# Supplied text:
** BEGIN **
How would you describe your personal relationship with wilderness, nature and mountains?
«My relationship with nature, is simply that nature is home. Nature is the place of restoration, of recalibration, of restoring peace, of tuning oneself. It is common for humans to see themselves as separate from nature, due to the fact that what is created by mankind – buildings, infrastructure, industry, is not found in nature. So we see ourselves as something separate, measuring ourselves by our productivity, feeling ‘at home’ in buildings and houses. However, the truth is, we are nature. So in order to fully and truly get back to our roots, our oneness, we must spend time outdoors, Experience the elements, to root ourselves fully in the natural world, if even for small moments at a time. I was born in Michigan, and spent my early childhood immersed in days of out-doors playtime, much of our time spent near, on, or in the water. No matter what is going on in my own life, when I get out onto water, walk by the shore of an ocean, breathe the salty air, jump into a lake, step into a forest, anything that is truly wild and alive, I feel the effects immediately, and realize I needed it more than I realized. It allows for all of my troubles to float away, for things to be put into perspective, for my breathing to slow and deepen, for my heart to be filled with love. In these moments I remember how truly interconnected we all our with the natural world and with each other all of us part of the earth, beings of nature».
Which are your best memories connected to mountains?
«Though I did not grow up in or near the mountains, and though I am not a mountain climber, heavy trekker, or risky adventure seeker, these majestic landforms have become through experience and relationship, deeply meaningful to me. My family on my dad’s side are from Appalachian country, in West Virginia and Kentucky. This part of the country is definitely one that is mountain country, and so in a way, it is there in my bloodline in our history. When I was younger, I developed a fascination with Patagonia and the Andes mountains, in particular with glaciers.
I learned about global warming, and the glaciers and parts of the world with glacial mountains became a symbol to me of what would be lost, and what was to be protected. I became dedicated to fighting global warming, and wanted it to be my life’s work.I dreamed of becoming a climate scientist, and traveling to parts of the world to study the landscapes and their changes. Mountain life was different than there I had come from, lowland lake landscapes, but I could tell there was something very healthy and clear, fresh about this kind of place. I remember when I was about 11, I went with a friend and her family to the Catskill mountains. It stands out so cleary in my memory, the quality of the air and water there, and truly recognizing the difference in leaving the city and transitioning into that environment. I have distinct memories of the feeling of the air on my face as we drove, and of the feeling of the water while sitting in a stream. It was very cold, more cold than I had expected, but I didn’t mind somehow because it felt so fresh, and I remember looking as the water moved down the mountain, seeing to the bottom, watching my feet on the rocks».
Do you remember a particular experience that marked you deeply?
** END **
# Required work:
1. In the interview about nature and mountains, where does the interviewee's family on the father's side come from?
2. Please pick up the interview about nature and mountains right after its final sentence and carry it forward.

# Material supplied:
** BEGIN **
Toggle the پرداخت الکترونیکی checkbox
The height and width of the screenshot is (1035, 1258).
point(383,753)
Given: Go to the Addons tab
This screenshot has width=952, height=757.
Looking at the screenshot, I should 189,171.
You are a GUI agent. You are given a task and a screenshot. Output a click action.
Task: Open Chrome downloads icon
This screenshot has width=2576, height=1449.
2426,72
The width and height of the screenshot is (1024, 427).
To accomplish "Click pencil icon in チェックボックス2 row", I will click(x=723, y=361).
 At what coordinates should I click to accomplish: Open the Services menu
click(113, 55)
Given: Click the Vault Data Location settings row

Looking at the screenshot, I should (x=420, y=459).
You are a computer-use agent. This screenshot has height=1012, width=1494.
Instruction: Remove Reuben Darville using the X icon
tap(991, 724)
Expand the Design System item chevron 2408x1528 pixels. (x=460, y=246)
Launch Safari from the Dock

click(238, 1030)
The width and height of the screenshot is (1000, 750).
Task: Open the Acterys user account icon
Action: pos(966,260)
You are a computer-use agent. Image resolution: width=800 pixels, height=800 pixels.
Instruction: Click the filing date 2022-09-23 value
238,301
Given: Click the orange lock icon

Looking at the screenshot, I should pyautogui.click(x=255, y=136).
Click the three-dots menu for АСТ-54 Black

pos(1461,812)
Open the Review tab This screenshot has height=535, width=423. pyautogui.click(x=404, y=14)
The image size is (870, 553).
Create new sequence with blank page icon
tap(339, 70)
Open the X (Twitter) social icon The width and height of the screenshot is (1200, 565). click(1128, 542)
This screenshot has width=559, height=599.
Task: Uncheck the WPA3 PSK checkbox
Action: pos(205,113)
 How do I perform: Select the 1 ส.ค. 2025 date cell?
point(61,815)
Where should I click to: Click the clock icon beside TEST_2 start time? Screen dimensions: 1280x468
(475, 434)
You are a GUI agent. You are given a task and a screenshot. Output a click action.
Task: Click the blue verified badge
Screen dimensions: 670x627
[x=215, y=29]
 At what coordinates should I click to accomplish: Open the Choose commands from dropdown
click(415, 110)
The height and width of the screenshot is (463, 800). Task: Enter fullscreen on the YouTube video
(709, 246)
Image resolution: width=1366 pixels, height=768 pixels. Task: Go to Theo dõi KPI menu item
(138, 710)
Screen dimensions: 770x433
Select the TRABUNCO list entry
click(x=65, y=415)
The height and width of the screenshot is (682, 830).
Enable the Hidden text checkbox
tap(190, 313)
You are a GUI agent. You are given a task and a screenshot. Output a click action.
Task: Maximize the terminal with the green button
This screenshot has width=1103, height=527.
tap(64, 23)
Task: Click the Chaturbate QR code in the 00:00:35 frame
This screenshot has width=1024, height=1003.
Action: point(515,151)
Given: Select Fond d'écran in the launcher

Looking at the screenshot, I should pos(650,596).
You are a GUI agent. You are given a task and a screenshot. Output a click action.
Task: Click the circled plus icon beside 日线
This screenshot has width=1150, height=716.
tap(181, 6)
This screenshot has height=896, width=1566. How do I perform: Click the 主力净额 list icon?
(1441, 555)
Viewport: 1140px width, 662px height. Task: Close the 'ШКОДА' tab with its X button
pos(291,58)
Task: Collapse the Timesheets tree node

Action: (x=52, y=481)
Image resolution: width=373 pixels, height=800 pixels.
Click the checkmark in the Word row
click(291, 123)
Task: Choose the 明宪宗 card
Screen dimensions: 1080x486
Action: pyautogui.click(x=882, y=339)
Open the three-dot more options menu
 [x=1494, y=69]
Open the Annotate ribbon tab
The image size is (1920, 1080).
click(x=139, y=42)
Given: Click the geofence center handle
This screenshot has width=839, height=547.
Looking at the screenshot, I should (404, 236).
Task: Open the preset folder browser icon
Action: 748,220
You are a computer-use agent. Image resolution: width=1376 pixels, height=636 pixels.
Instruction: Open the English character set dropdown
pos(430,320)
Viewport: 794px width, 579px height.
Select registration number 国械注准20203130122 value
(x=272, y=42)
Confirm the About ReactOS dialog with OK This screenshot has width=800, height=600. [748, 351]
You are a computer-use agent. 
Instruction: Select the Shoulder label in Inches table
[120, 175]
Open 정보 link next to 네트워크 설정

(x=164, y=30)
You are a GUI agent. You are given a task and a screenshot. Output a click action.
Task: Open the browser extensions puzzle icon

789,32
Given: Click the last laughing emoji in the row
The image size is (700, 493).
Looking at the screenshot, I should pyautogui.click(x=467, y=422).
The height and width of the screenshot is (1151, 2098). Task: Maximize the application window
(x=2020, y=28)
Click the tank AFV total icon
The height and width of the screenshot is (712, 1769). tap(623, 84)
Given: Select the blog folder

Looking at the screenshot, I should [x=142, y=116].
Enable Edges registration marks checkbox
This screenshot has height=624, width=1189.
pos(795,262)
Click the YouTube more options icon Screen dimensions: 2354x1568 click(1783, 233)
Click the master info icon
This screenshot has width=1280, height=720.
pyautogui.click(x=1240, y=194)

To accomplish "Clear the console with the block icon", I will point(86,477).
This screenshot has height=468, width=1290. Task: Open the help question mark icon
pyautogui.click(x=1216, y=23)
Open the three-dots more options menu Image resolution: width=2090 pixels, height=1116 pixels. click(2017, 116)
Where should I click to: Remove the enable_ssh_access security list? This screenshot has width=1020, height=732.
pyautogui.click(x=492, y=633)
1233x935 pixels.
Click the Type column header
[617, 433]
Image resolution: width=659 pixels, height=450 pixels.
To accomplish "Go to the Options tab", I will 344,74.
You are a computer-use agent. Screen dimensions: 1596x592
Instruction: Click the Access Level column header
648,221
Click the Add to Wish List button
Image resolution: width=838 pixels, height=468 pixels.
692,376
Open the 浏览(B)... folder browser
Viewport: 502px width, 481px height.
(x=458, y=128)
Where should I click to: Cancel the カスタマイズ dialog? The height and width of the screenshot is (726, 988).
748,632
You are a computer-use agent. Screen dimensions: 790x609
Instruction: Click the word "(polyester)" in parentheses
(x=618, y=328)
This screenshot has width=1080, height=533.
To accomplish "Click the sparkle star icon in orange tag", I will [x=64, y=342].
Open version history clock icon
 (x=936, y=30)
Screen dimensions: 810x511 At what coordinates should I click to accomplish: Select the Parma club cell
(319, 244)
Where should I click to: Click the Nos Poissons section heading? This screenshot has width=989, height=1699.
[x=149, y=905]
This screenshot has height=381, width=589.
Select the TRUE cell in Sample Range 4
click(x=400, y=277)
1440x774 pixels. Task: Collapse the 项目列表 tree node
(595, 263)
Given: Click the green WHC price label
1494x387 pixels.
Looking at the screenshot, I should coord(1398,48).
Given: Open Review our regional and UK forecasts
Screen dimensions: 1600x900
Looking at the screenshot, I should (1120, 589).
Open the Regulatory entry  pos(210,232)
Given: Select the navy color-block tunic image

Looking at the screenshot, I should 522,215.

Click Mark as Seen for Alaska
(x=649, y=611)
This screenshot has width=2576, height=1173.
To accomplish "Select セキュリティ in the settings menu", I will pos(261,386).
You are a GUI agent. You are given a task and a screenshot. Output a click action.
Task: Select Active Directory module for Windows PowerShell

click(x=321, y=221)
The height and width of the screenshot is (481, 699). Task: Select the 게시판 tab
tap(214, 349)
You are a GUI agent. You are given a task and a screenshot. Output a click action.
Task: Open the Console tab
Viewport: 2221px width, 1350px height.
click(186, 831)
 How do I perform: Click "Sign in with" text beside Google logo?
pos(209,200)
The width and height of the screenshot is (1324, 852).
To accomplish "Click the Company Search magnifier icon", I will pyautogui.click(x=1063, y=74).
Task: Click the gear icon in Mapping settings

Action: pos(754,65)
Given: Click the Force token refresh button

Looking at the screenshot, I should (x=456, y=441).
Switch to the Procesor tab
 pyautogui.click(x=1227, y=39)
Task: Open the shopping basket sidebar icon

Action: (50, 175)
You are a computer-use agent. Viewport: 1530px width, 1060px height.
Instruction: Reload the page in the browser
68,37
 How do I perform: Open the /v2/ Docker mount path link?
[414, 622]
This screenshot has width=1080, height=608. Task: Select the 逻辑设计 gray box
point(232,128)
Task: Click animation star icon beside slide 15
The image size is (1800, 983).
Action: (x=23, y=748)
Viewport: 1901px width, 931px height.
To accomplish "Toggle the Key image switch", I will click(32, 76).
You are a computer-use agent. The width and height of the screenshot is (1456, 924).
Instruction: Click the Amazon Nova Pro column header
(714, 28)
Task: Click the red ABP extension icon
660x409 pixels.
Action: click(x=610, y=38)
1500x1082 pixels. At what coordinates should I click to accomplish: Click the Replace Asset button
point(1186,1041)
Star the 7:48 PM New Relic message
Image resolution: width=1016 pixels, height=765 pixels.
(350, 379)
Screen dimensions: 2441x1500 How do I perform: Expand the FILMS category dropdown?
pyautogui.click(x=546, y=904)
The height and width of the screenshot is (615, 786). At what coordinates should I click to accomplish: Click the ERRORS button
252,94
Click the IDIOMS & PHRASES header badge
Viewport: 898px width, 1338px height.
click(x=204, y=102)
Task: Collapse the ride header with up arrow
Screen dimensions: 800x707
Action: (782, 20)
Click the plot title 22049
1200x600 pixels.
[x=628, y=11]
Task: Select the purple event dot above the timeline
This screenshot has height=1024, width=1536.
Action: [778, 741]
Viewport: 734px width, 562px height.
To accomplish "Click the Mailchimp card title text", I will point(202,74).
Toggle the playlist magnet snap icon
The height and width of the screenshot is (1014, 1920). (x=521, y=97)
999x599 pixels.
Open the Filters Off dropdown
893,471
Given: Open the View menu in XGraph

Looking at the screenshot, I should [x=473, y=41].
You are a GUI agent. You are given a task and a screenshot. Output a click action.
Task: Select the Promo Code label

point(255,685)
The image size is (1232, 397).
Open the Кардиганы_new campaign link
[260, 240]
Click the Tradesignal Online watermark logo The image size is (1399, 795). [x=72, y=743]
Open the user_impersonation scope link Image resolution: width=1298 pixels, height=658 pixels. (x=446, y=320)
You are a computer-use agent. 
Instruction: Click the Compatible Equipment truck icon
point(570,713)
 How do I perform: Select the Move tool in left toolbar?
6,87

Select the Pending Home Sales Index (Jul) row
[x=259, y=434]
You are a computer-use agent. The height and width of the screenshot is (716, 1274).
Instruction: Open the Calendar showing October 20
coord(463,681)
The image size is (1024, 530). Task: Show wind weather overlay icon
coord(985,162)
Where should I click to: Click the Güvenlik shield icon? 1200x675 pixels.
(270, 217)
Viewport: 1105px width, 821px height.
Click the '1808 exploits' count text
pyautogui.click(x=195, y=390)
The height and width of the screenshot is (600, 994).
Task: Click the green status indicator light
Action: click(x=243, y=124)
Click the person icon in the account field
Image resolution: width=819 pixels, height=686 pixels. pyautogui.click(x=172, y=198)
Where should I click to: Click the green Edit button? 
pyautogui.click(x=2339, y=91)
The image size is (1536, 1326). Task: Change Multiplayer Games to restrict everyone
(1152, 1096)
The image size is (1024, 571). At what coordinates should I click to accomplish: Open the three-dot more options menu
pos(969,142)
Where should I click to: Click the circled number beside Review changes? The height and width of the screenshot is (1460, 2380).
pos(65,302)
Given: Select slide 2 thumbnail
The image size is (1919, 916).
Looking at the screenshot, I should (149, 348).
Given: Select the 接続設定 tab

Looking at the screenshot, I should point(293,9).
** END **
# The results:
1. Appalachian country, in West Virginia and Kentucky.

2.
«Though I have still never been to Patagonia and seen the beautiful glaciers there, a time that changed my life forever was when I first went to Iceland, the first place outside of Michigan that ever felt deep and truly in my heart, to be a home. I think it was 2004 when I first went there, and I remember everything about it. I hadn’t usually recalled travels all that clearly, disappointed in myself about the way that memories of cities and towns had blended and blurred together. But it was not like this with Iceland. I connected so deeply to the land and its people in a way I never had before, and each footstep, breath of air, and sight to be seen was seemingly forever etched into my mind. We made friends with an adventurous local, who is still dear to us now, and knowing all of the most breathtaking landscapes, would take us on excursions all around the country, visiting to the volcanic glaciers, every view in sight like being suspended inside of a dream. I felt I was home. I remember the first time I saw Snaefellsjokull mountain, a 700,000 year old glacial volcano, and one of the most famous views in Iceland. I had never heard of it or seen it before in a photo, but it truly did feel like I already knew it, as though I had been there before. I continued to return to Iceland nearly each year, wishing it could be my home, feeling that restored energy from the water, land, air, the minerals, the energy of the people, the light in the sky. It was all something I had never experienced before and never wanted to end».
What was your first American mountain experience in adulthood?
«The first that comes to mind was around 2008 when a friend and I took a road trip of almost three months, driving along the eastern seaboard of the United States, stopping whenever we felt to camp in the woods. It was perhaps one of the most freeing times of my life. We didn’t have a camera, our phones, or our computers, only food, camping equipment, notebooks and pencils, musical instruments, and our eyes. We didn’t take one photograph on the entire trip, and I really do have no true proof that it even happened, save for the memories in my mind, all that I learned, and the ways that I evolved and grew as a person from sharing in this incredible journey. One of the most special moments of this time was when we stopped at the Great Smoky Mountains, a sub-range of the Appalachian Mountains along the border of Tennessee and North Carolina. As I mentioned before, my family on my Dad’s side came from this part of the country, and we were able to stop in West Virginia to where he was from. I had never been to West Virginia before, and standing there on that land, that mountain country, I felt the ancestry in my heart as though I could hear singing echoed in the distance. Though I do not remember all too many details of this time, I can immediately access the feeling of being there, the energy of the land, the quality of the air, the feeling of the people, and the inspiration we were able to access. Since then I have been back to those mountains, and two years hiked up ten miles with two friends. I do have many photos from that visit. Even if it is only ten miles, there is something so incredible about climbing to the top of a landform, even a hill. It feels as though you have accomplished something great, something more than you believed you could before».
Can you tell us the story of your project Everest Awakening?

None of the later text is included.